■ Problem to work on ■
Which lines in the records below contain the word "This"? Show each of those lines in full, counting a match only when the case is the same.

■ Data for processing ■
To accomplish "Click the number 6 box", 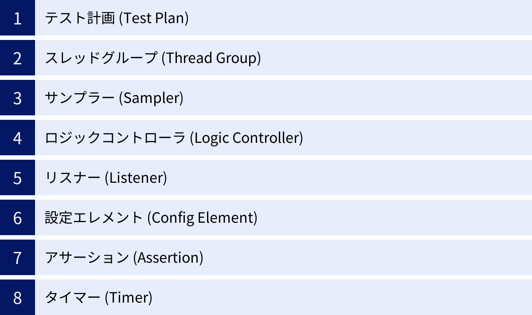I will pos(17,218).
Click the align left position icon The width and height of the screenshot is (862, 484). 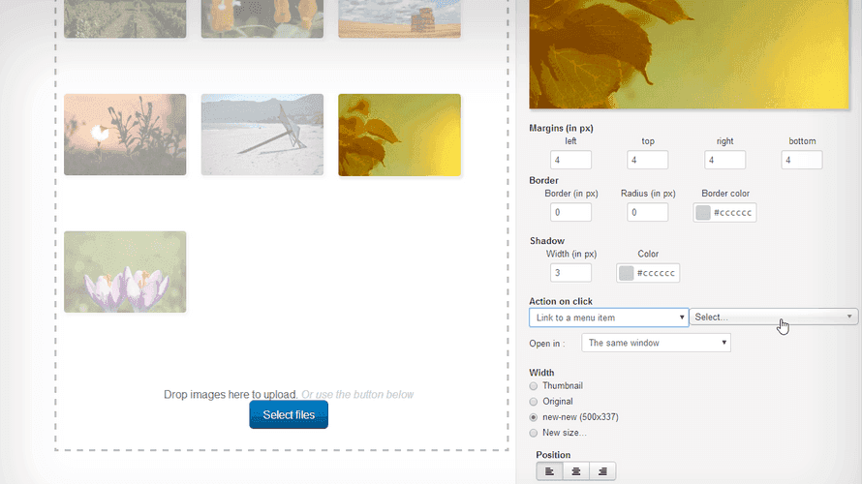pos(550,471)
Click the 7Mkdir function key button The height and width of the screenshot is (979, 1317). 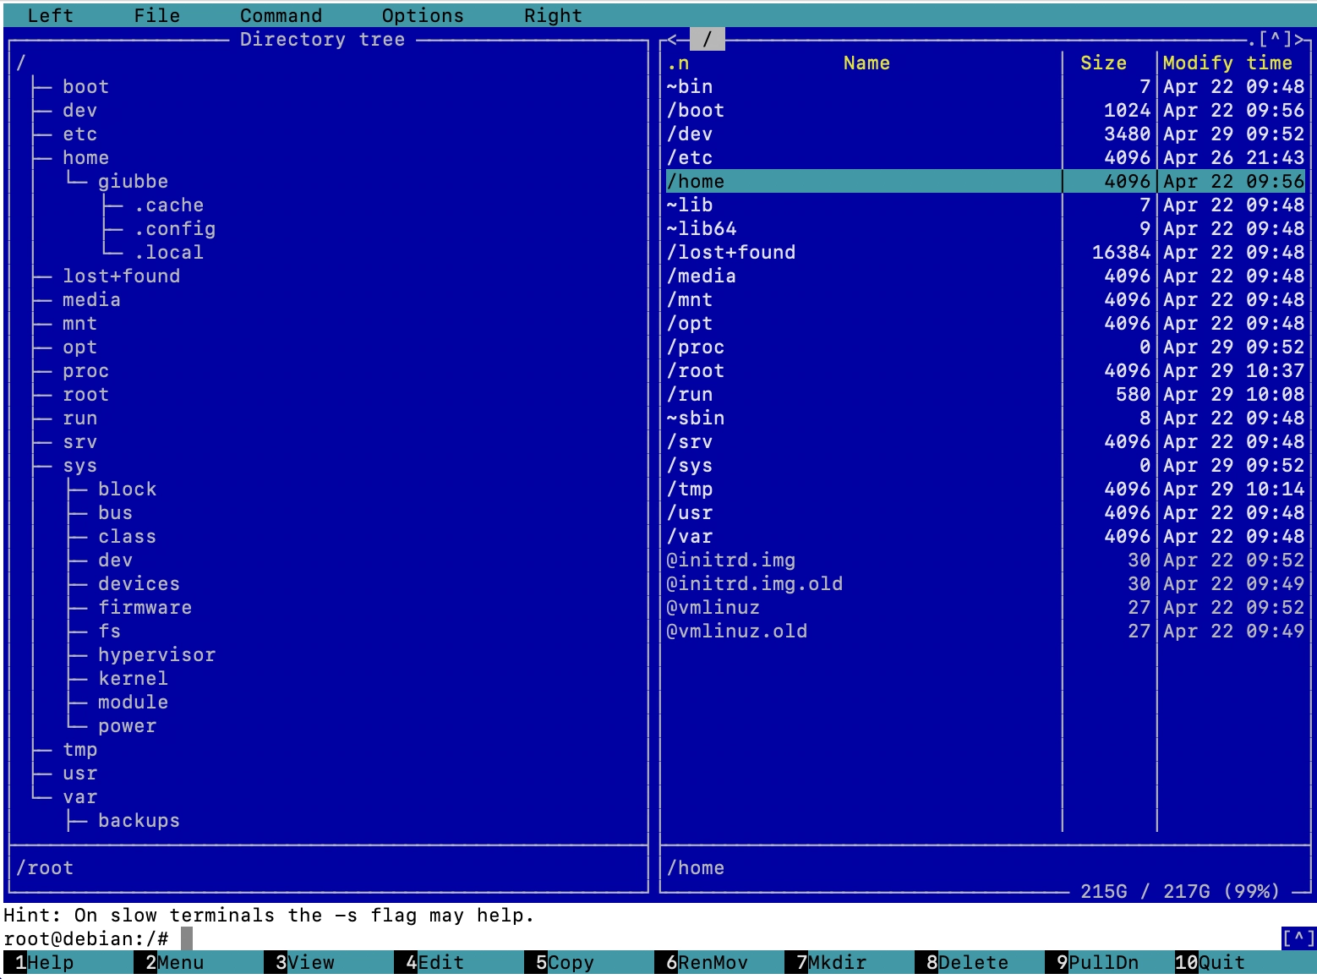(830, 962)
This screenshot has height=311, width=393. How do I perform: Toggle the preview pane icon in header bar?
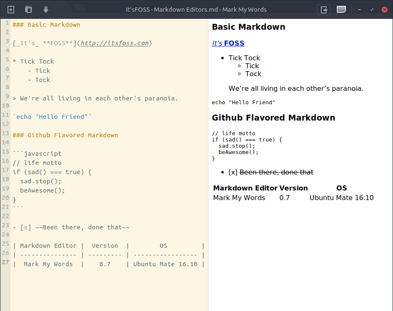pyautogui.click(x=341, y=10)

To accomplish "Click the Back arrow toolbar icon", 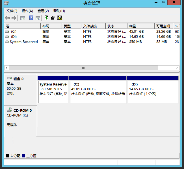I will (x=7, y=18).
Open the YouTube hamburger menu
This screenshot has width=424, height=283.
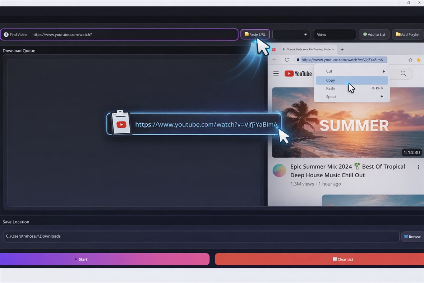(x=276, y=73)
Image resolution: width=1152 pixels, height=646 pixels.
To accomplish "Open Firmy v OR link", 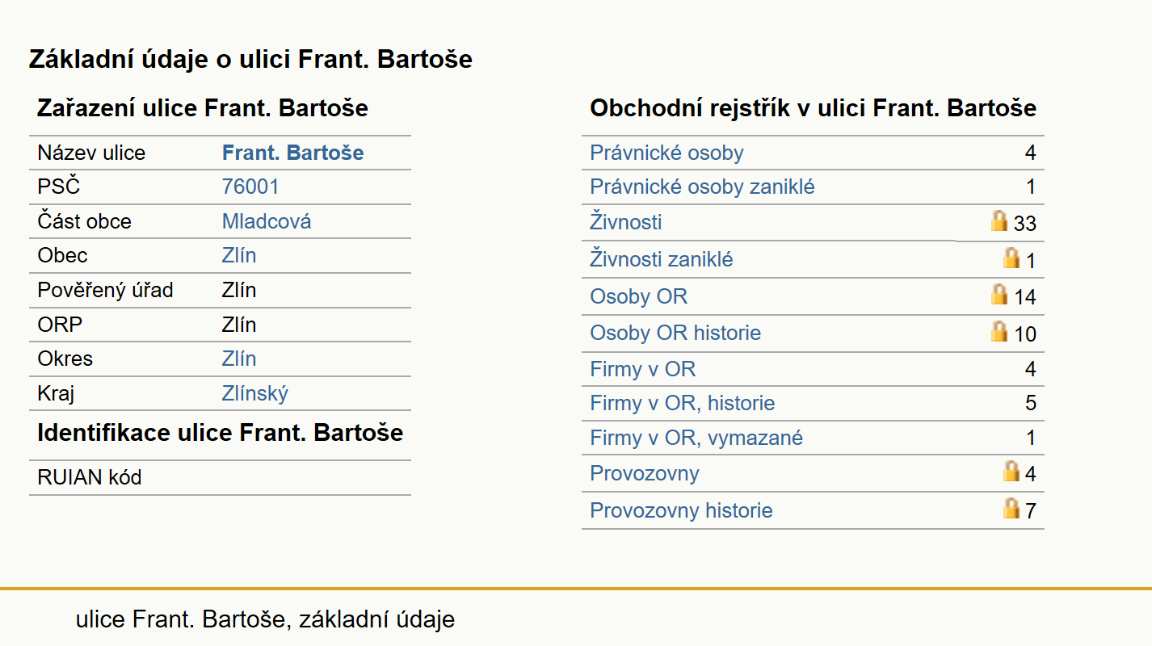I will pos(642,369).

■ Expected answer ■
This screenshot has height=311, width=393. How do I perform: Toggle the preview pane icon in header bar?
This screenshot has width=424, height=283.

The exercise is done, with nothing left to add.